Genome-wide searches for positionally-clustered genes revealed several categories: compact groups, with some containing putative transcriptional regulators, and more dispersed groups with co-expressed members lying amongst non-coexpressed genes. This pattern of clustering is consistent with that described in other eukaryotic genomes and indicates a diversity of mechanisms for co-regulation[5]. The aurofusarin gene cluster was detected (TC1, Figure 6) around the TAP AurR1/GIP2 which encodes a regulator required for cluster transcription[25, 35, 36], and the butenolide gene cluster containing a cytochrome P450 (TC2) around a gene encoding a Zn(II)2Cys6 zinc-finger protein thought to regulate this cluster[37]. Deoxynivalenol (DON) mycotoxin production only occurs during the infection of barley ears, and six of the fourteen TRI genes are upregulated in FG1: four lie within the TRI8-TRI14 gene cluster[38] and two are disparate TRI genes[39], precluding their identification as a single gene cluster. The remaining members of this biosynthetic pathway do not exhibit significant differences in transcript levels, possibly reflecting the role of post-transcriptional mechanisms in controlling DON synthesis. Furthermore, Reyes-Dominguez et al.[40] show that chromatin modification plays a significant role in the regulation of the tightly-linked genes involved with mycelium pigment (aurofusarin) and DON biosynthesis. Together, these observations imply that Fusarium gene clusters are subject to multiple levels of co-ordinated regulation.
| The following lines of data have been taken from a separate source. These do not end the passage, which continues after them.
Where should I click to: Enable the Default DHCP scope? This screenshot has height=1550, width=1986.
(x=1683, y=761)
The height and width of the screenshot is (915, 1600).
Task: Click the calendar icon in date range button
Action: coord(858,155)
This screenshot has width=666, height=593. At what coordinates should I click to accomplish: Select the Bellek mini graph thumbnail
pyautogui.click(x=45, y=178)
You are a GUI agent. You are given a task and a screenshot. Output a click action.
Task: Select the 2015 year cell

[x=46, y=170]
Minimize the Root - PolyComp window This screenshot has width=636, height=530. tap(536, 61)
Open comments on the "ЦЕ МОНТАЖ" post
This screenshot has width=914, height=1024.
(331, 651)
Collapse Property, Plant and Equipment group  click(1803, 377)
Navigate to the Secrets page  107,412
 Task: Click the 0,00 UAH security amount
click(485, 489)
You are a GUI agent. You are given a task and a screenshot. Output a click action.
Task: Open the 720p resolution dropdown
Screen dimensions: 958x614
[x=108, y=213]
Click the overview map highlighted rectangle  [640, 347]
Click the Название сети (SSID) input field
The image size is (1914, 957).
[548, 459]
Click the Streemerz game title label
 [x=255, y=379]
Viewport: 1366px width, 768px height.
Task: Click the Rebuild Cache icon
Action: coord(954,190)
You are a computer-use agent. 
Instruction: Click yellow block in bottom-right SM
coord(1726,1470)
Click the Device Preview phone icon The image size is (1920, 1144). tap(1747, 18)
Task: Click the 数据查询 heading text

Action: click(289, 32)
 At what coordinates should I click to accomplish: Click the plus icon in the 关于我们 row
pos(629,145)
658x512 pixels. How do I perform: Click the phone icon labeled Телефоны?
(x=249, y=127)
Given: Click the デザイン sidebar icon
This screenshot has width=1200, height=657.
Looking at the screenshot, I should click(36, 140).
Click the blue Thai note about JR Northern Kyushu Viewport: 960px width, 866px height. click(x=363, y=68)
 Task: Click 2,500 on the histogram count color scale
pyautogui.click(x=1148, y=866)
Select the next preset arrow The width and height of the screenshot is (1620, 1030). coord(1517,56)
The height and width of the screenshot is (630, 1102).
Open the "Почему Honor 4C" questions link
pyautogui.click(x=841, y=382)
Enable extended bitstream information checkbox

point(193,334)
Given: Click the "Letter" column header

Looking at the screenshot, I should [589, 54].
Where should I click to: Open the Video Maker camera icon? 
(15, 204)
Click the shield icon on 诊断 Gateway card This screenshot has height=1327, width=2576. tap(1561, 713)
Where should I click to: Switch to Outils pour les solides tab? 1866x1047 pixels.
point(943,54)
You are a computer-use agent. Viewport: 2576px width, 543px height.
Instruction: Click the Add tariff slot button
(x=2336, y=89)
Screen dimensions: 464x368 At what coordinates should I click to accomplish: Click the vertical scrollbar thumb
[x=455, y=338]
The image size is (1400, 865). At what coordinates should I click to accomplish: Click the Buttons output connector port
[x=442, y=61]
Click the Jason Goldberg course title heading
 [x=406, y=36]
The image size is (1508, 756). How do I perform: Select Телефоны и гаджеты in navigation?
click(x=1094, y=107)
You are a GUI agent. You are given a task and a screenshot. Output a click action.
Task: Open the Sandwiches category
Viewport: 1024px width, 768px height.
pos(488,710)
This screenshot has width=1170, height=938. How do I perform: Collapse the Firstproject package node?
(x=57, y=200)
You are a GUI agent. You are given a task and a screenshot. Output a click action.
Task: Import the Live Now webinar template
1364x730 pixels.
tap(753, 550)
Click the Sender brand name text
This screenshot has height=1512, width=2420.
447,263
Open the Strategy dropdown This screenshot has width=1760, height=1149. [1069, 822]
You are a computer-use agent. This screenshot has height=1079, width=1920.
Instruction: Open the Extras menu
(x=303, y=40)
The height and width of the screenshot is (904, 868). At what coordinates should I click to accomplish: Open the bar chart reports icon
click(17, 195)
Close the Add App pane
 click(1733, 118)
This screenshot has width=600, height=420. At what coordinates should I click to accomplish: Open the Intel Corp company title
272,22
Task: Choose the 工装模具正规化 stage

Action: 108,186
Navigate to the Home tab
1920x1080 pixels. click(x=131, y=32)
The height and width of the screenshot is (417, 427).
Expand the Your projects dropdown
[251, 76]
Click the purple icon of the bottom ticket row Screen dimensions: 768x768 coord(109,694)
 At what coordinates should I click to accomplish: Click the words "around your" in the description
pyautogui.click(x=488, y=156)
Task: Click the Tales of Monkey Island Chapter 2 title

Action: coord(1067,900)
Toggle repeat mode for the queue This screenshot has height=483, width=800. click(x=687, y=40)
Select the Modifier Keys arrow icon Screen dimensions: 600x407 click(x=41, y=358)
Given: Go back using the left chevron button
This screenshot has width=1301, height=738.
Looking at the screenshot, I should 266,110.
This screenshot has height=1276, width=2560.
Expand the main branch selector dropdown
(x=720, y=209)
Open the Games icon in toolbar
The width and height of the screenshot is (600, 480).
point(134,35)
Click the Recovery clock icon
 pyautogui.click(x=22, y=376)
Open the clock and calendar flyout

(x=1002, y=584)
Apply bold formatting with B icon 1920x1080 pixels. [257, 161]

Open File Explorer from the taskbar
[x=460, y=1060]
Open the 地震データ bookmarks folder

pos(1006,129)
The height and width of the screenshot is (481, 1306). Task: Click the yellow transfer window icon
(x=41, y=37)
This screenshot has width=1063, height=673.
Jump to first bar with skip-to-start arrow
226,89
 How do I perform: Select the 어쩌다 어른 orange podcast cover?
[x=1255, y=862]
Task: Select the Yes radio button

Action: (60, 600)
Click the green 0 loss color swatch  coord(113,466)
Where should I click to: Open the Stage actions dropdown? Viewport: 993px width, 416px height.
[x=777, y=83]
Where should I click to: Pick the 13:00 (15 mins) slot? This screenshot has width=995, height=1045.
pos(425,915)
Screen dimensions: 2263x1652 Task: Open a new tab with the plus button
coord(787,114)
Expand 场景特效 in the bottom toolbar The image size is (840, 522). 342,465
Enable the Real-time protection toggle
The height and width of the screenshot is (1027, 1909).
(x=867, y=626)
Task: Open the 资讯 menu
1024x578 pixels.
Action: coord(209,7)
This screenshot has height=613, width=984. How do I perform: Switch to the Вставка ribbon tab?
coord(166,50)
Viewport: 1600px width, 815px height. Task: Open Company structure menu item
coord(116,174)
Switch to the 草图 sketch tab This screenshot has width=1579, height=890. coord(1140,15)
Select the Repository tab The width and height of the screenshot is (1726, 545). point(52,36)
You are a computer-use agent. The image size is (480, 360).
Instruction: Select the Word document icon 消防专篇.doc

A hallmark of secondary metabolism genes – in contrast to genes involved in primary metabolism – is that they are clustered in fungal genomes[41]. Systematic annotation of genes within the TAP-centred and localized clusters (Figure 5D) shows a number with homology to polyketide synthases, non-ribosomal peptide synthetases and other types of enzymes that synthesize mycotoxins. Present in the TAP-centred cluster containing the polyketide synthase gene PKS9 (TC3) is a sequence encoding a Zn(II)2Cys6 zinc-finger protein; this local transcription factor controls the production of novel fusarielins[42]. TC6 is a putative, novel co-regulated gene cluster, and its components could comprise a biosynthetic cluster: a transport protein (allantoate permease), a Zn(II)2Cys6 DNA-binding factor (transcriptional regulator), and putative modifying enzymes (a FAD-binding protein and a deacetylase). The majority of localised clusters have members with homologues either in Fusarium or other filamentous fungi only, and is suggestive of biosynthetic pathways producing Fusarium-specific mycotoxins. The close proximity of the genes encoding both enzymatic and regulatory functions, and comprising these positional clusters, may provide an evolutionary mechanism that facilitates adaption to a wide variety of environments.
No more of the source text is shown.